Anyway, that seems to me to be the logical consequences of your issues with coordinates and observer perspectives. Just remember that general covariance simply entails that all the different paths observers might describe your rock to take in the car is the exact same path, plus time and geometry.
zonde said:I came up with simple argument why perfect spherical symmetry forbids gravitational collapse.
Assume we have two different entities - mass and non-mass (field). Mass and field are separated by border (surface) between them.
Now if we require perfect spherical symmetry for some mass and field configuration then all the surfaces between mass and field have to be sphericaly symmetric too. But in that case mass and field can not exchange places and that is exactly the thing required for gravitational collapse.
And to check from other side we can ask if this described symmetry is the one required for Birkhoff's theorem? And yes it is because any deviation from such symmetry will allow propagation of transverse waves.
zonde said:No
You have provided nice argument defending relativity principle (even if you call it "general covariance"). But I'm not rejecting relativity principle.

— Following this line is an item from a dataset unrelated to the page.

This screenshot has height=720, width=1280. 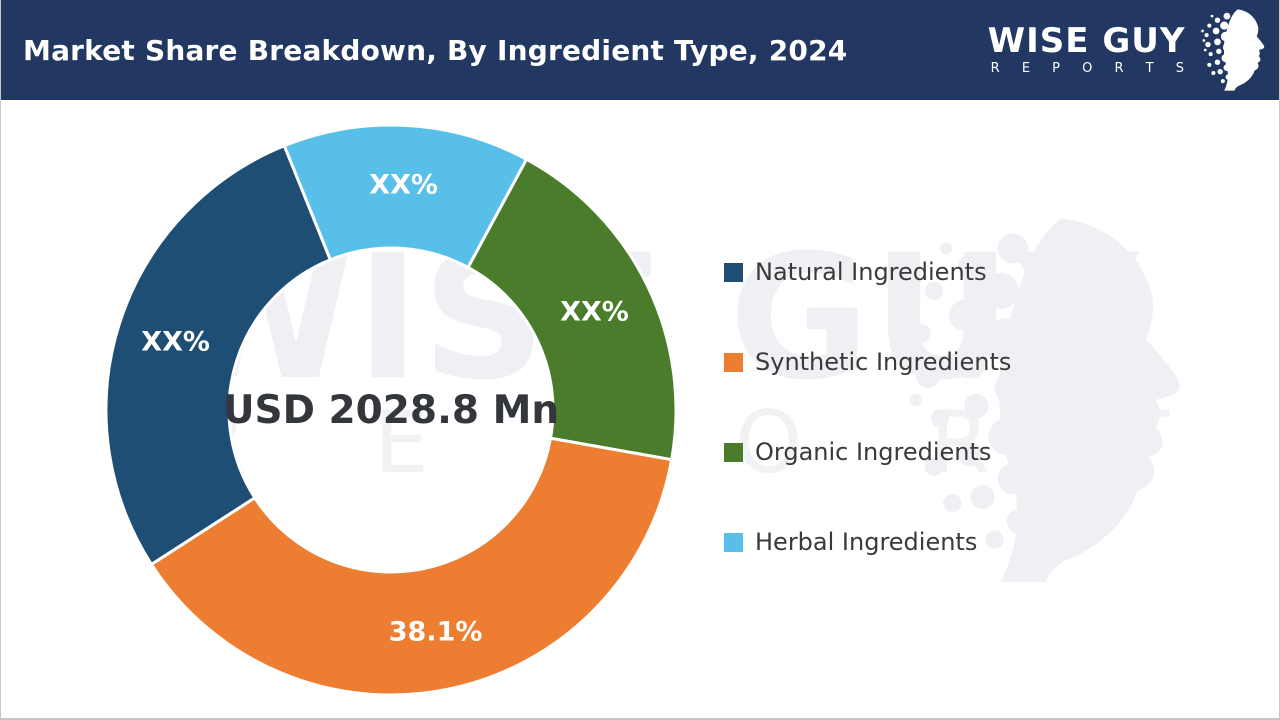 I want to click on wise-guy-face-icon, so click(x=1233, y=50).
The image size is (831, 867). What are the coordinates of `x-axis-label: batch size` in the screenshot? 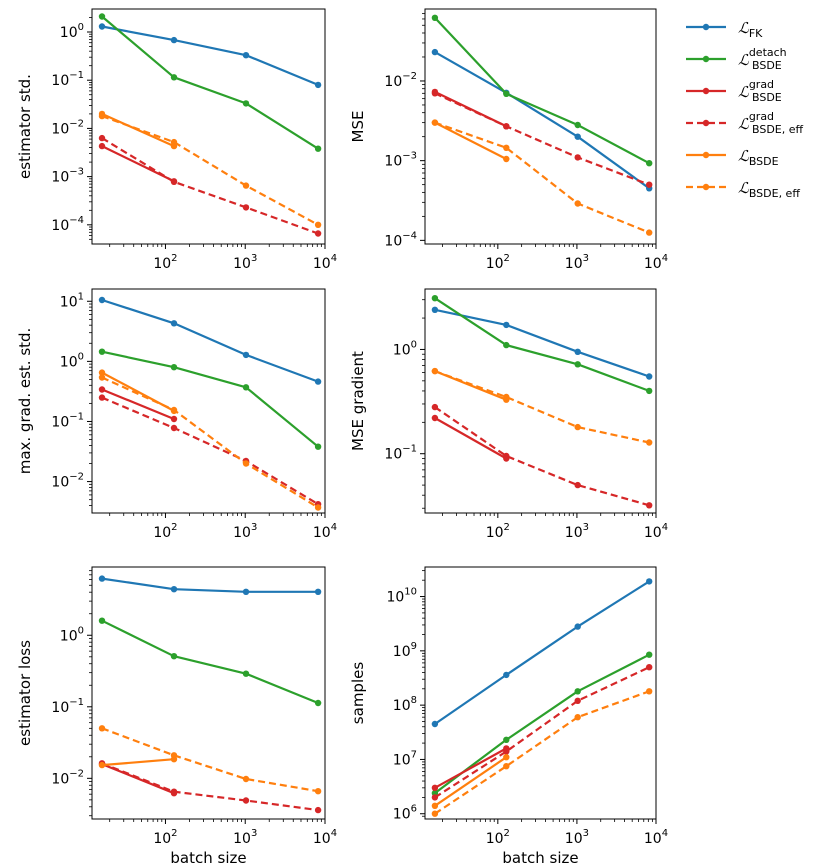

Please pay attention (apart from sorting out what is "general covariance" and what is "relativity principle"). When I say I reject "general covariance" I am not giving any arguments about coordinate systems but instead I am saying that physical laws are just as artificial as coordinate systems if not even more. That's the essence.
"General covariance" on the other hand claims that physical laws are more "natural" than coordinate systems.